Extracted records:
------------------------------------------------------------

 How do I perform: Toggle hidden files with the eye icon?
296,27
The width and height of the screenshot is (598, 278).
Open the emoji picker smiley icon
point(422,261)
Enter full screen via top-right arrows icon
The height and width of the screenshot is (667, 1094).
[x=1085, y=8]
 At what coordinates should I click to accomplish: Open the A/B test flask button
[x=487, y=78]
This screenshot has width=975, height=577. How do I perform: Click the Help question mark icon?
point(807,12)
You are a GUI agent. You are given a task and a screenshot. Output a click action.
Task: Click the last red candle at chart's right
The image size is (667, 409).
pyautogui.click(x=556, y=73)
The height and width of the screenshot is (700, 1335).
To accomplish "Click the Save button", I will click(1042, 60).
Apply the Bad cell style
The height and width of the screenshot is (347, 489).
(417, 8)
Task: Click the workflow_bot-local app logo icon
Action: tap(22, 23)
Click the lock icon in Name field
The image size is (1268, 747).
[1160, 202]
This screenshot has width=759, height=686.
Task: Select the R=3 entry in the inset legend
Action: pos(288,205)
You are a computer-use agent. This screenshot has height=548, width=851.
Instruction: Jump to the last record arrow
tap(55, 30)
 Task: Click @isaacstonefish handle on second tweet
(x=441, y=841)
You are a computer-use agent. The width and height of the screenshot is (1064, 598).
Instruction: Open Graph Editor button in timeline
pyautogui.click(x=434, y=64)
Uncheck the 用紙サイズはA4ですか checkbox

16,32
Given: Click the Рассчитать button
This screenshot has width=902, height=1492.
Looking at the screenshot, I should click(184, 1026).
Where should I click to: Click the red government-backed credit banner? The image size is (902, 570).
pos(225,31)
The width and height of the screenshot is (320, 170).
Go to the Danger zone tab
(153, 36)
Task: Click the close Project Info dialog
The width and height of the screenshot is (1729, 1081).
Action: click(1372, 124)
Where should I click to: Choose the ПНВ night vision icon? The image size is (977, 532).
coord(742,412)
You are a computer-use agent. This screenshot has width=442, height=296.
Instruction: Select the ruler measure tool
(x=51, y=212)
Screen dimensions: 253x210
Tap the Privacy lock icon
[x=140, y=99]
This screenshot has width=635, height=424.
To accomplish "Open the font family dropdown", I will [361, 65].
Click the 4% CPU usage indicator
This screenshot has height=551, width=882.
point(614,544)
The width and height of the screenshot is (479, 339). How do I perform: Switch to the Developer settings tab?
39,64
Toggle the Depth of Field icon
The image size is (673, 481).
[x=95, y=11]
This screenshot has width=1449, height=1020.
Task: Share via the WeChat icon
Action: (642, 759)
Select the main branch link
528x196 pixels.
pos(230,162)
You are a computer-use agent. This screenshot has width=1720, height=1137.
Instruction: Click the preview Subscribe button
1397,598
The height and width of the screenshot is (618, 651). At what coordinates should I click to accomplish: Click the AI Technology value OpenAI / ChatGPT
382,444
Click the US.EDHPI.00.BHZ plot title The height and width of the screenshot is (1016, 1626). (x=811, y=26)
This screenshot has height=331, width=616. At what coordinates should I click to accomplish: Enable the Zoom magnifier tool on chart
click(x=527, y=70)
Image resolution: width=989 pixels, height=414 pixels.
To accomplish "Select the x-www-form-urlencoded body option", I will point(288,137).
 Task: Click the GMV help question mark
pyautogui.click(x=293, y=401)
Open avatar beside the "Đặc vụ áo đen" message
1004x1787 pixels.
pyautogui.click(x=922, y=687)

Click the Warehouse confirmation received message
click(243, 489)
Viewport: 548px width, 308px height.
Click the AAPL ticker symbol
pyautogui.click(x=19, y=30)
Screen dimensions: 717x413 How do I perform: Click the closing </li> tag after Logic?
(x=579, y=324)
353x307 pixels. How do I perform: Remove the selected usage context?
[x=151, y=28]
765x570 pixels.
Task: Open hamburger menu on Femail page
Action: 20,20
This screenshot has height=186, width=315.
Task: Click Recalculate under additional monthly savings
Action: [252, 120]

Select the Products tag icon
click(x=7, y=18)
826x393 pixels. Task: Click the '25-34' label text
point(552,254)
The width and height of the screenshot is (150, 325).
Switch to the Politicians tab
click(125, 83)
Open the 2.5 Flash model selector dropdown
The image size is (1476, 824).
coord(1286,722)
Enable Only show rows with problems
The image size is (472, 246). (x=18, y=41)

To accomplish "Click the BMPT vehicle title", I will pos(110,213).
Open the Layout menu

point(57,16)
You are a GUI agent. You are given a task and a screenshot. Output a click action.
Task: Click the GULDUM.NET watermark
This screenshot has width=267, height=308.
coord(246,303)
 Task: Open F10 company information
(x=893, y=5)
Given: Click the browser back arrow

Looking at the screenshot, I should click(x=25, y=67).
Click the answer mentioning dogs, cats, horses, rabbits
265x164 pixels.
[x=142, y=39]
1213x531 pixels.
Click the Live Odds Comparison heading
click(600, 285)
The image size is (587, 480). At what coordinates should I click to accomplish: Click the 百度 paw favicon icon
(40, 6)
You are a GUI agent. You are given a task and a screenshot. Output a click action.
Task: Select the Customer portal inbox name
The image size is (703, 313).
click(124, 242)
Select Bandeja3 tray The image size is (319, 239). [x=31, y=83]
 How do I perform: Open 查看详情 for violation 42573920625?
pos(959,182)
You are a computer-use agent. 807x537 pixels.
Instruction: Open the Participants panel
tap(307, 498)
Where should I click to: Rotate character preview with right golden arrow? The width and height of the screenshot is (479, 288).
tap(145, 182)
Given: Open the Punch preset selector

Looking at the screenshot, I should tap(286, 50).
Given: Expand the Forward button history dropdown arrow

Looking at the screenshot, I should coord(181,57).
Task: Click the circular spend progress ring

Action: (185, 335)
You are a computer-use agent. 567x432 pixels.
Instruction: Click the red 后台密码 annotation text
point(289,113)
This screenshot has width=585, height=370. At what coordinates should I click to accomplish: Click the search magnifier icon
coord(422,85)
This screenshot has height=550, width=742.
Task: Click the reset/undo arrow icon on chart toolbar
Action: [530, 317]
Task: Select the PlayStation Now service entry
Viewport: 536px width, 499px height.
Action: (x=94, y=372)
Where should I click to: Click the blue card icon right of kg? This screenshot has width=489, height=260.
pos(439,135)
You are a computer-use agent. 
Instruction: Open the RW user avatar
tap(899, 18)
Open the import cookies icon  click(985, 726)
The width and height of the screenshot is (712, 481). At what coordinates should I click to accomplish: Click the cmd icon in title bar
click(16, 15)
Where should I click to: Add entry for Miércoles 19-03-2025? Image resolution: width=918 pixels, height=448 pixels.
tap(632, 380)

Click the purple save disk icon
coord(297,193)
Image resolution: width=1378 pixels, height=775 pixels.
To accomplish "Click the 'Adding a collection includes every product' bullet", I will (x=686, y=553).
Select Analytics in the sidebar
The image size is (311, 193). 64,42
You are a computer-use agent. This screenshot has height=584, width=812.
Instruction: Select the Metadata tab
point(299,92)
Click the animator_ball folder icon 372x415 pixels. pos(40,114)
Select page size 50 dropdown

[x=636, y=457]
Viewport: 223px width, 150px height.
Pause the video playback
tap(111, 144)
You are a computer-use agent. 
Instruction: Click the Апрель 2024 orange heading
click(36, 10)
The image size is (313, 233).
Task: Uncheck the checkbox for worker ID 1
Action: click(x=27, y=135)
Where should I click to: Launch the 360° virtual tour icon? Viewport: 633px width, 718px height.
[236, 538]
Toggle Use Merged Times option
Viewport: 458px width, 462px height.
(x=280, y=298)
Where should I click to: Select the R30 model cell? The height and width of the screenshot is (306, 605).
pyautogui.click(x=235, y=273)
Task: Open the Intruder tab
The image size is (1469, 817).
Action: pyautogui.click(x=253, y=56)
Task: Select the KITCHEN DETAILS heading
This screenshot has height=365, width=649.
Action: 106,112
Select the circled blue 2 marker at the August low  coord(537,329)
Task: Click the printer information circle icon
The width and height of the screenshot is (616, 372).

------------------------------------------------------------

Rewrite everything from the line containing "The height and width of the screenshot is (618, 651)." down to the line containing "pyautogui.click(x=19, y=30)", switching "screenshot" to "capture" and leaving every other character as it stands.

The height and width of the capture is (618, 651). At what coordinates should I click to accomplish: Click the AI Technology value OpenAI / ChatGPT
382,444
Click the US.EDHPI.00.BHZ plot title The height and width of the capture is (1016, 1626). (x=811, y=26)
This capture has height=331, width=616. At what coordinates should I click to accomplish: Enable the Zoom magnifier tool on chart
click(x=527, y=70)
Image resolution: width=989 pixels, height=414 pixels.
To accomplish "Select the x-www-form-urlencoded body option", I will point(288,137).
 Task: Click the GMV help question mark
pyautogui.click(x=293, y=401)
Open avatar beside the "Đặc vụ áo đen" message
1004x1787 pixels.
pyautogui.click(x=922, y=687)

Click the Warehouse confirmation received message
click(243, 489)
Viewport: 548px width, 308px height.
Click the AAPL ticker symbol
pyautogui.click(x=19, y=30)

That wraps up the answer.